端的に言えば「高DPI時に画面レイアウトが崩れて撃沈」した。

こちらで同様の事例が紹介されている。

001.png

画像は上記リンク先より引用。文字がはみ出してレイアウトが崩れている。

WindowsのDPI設定を変更することでフォントサイズが大きくなり、コントロールのサイズからはみ出してしまったことが原因だろう。

画面レイアウト作成時には高DPI環境も想定なければならなかったのだが完全に失念していた。

 

 

高DPI環境とスケーリングのおはなし

こちらのスライドに詳しく解説がある(一から読むことを推奨するがここでは割愛)

ここで知っておきたいのは、スケーリングの方法には「Windows XP形式」と「DPI仮想化」の2種類があるということ。

  1. Windows XP形式」は高DPI環境下でも綺麗に表示されるが、アプリ側で対応していないとレイアウトが崩れる。
  2. DPI仮想化」はただ画像を拡大しているだけなのでレイアウトは崩れない代わりに表示がぼやける。

という特徴がある。

Windows7の場合、DPIの設定はコントロールパネルのディスプレイ設定から変更できる。

003.png

ここをクリックして、

002.png

「Windows XP 形式の DPI スケーリングを使用する」のチェックの有無で設定が変わる。デフォルトはオンだ

 

WindowsXP形式だと崩れる

上のチェックがオンだとどうなるかというと、初めの画像のようにレイアウトが崩れる。

逆にチェックを外せば「DPI仮想化」モードになり、ぼやけることを引き換えにレイアウト崩れを回避できる。

参考画像↓

007.png

百聞は一見に如かず、ということで参考サイトから引用。「DPI仮想化」の場合は単純に画像を引き延ばしているためぼやける。

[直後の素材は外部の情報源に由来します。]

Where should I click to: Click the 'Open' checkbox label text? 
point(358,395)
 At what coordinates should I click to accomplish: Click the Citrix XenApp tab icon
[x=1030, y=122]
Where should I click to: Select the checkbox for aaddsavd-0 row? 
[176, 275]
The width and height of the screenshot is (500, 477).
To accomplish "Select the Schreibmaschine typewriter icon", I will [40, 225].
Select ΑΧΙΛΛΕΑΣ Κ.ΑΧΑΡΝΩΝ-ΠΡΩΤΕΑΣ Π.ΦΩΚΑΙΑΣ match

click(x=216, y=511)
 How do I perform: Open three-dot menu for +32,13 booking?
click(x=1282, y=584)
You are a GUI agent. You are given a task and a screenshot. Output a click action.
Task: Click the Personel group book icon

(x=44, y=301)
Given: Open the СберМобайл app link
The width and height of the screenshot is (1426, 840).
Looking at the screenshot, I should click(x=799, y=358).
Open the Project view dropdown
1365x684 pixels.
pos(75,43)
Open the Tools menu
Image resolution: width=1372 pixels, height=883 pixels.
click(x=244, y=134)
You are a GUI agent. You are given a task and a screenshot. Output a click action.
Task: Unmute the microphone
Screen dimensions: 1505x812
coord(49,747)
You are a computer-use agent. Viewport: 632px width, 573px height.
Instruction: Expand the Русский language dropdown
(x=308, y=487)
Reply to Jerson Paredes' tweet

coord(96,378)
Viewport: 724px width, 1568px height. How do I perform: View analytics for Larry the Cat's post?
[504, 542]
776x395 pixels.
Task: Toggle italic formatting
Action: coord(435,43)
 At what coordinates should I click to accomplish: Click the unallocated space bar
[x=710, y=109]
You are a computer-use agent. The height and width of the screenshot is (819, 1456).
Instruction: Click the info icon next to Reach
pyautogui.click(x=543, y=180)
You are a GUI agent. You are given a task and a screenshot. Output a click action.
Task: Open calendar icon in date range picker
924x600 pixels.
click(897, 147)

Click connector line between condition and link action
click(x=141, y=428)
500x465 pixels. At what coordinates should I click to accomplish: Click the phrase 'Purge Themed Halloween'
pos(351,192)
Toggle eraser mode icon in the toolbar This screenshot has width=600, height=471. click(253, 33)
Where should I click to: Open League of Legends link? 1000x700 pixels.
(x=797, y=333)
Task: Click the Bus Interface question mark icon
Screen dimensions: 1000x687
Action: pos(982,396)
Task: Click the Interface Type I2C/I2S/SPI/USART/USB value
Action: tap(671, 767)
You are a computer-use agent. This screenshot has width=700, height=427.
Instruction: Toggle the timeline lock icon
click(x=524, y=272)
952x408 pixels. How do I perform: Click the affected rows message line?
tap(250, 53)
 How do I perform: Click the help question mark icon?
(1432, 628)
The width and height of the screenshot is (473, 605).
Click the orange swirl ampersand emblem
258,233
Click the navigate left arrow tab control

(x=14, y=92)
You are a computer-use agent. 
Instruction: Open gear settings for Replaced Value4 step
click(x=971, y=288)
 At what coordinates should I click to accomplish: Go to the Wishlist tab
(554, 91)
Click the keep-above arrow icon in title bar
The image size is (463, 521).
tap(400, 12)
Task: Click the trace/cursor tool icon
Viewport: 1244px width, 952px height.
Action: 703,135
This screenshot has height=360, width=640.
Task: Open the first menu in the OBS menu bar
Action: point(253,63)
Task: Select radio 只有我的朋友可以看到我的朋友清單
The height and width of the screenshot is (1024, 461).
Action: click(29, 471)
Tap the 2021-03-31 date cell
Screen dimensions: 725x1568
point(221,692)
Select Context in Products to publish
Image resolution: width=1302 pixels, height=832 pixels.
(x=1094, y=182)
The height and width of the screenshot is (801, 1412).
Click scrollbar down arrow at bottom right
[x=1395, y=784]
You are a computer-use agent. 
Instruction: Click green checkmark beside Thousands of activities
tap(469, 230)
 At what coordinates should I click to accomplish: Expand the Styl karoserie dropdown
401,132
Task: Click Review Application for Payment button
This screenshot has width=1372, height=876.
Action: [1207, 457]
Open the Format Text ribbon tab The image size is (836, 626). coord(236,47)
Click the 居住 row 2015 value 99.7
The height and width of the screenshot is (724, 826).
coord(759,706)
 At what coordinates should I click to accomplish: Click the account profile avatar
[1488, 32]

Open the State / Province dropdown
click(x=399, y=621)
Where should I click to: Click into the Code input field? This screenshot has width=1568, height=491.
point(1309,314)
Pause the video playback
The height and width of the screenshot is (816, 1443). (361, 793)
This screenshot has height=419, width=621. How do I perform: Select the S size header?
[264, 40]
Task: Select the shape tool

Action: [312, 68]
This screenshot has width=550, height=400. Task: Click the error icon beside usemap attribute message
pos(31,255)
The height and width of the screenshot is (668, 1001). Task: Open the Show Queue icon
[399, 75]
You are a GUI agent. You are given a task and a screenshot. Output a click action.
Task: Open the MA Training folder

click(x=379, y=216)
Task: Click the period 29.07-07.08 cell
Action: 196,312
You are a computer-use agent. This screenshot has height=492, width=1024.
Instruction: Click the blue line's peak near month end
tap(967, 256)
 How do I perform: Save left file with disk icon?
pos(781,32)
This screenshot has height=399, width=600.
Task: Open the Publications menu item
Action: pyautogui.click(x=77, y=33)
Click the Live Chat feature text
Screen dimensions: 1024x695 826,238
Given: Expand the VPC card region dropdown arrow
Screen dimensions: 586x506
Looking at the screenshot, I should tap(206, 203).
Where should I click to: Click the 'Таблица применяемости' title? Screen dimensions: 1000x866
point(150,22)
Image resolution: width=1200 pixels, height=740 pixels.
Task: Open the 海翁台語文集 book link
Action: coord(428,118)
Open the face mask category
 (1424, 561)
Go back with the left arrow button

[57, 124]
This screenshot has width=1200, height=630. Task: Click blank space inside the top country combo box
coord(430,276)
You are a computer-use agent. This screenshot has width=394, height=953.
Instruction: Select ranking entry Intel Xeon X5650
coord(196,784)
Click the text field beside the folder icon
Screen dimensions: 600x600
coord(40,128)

アプリ側で対応する手間が不要なのでこれはこれでいいのだが、やるならとことんやりたい。ということでもうちょっと「Windows XP形式」の方を掘り下げてみる。

 

画面のスケーリングを無効化

色々とググっていると「画面のスケーリングを無効化」する設定があるという。

EXEファイルを右クリック→「プロパティ」→「互換性」タブのこれだ。

004.png

確かにある。でもチェックを入れても崩れたままだ。

どうやらこれは強制的に「Windows XP形式」で表示する、というだけの設定らしい。それはもうディスプレイ設定で指定済みだ。ハズレ。

 

マニフェストや構成ファイルの設定を変える

app.manifestのdpiAwareをtrueにする」とか「app.configのDpiAwarenessをPerMonitorV2にする」ことで、このアプリケーションはDPI awareだと宣言ができるらしい。のだが、結局行きつく先は上の「高 DPI 設定では画面のスケーリングを無効にする」にチェックを入れるのと同じことらしいのでスルー。

 

FormのAutoScaleModeを指定する

次に見つけたのがFormのAutoScaleModeプロパティ。

画面開発時にFormプロパティのAutoScaleModeDpiにすると、DPIに応じた画面レイアウトになるらしい。

005.png

確かに全く考慮しておらずNoneのままだった。これをDpiに変えると・・・レイアウトが戻った!!!WinForms終わってなかった!!!!

 

いくつか不具合がある

ひとまずレイアウトはうまく表示されたようだったが、よくよくテストしてみると一部のTextboxの高さが大きくなり過ぎていたり、DatagridViewのカラム幅がスケールされず横幅が足りない、といった問題があった。

こちらの掲示板でも

  • MultiLineのTextBox
  • RichTextBox
  • ListBox
  • CheckedListBox

の高さが高くなりすぎる問題が取り上げられている。

また、こちらのサイトでは

  • TextBoxをMultilineにしたときの高さ
  • ListViewをDetailsにしたときのColumnHeaderの幅

が正しくスケーリングされない、という指摘がある。

私の環境で起きたDatagridViewのカラム幅がスケールされない問題はこちらでも指摘されている。

 

完全対応させるには一工夫が必要

TextBoxの高さ問題については、Panelの中に入れてDock=Fillにすることで解決するようだ。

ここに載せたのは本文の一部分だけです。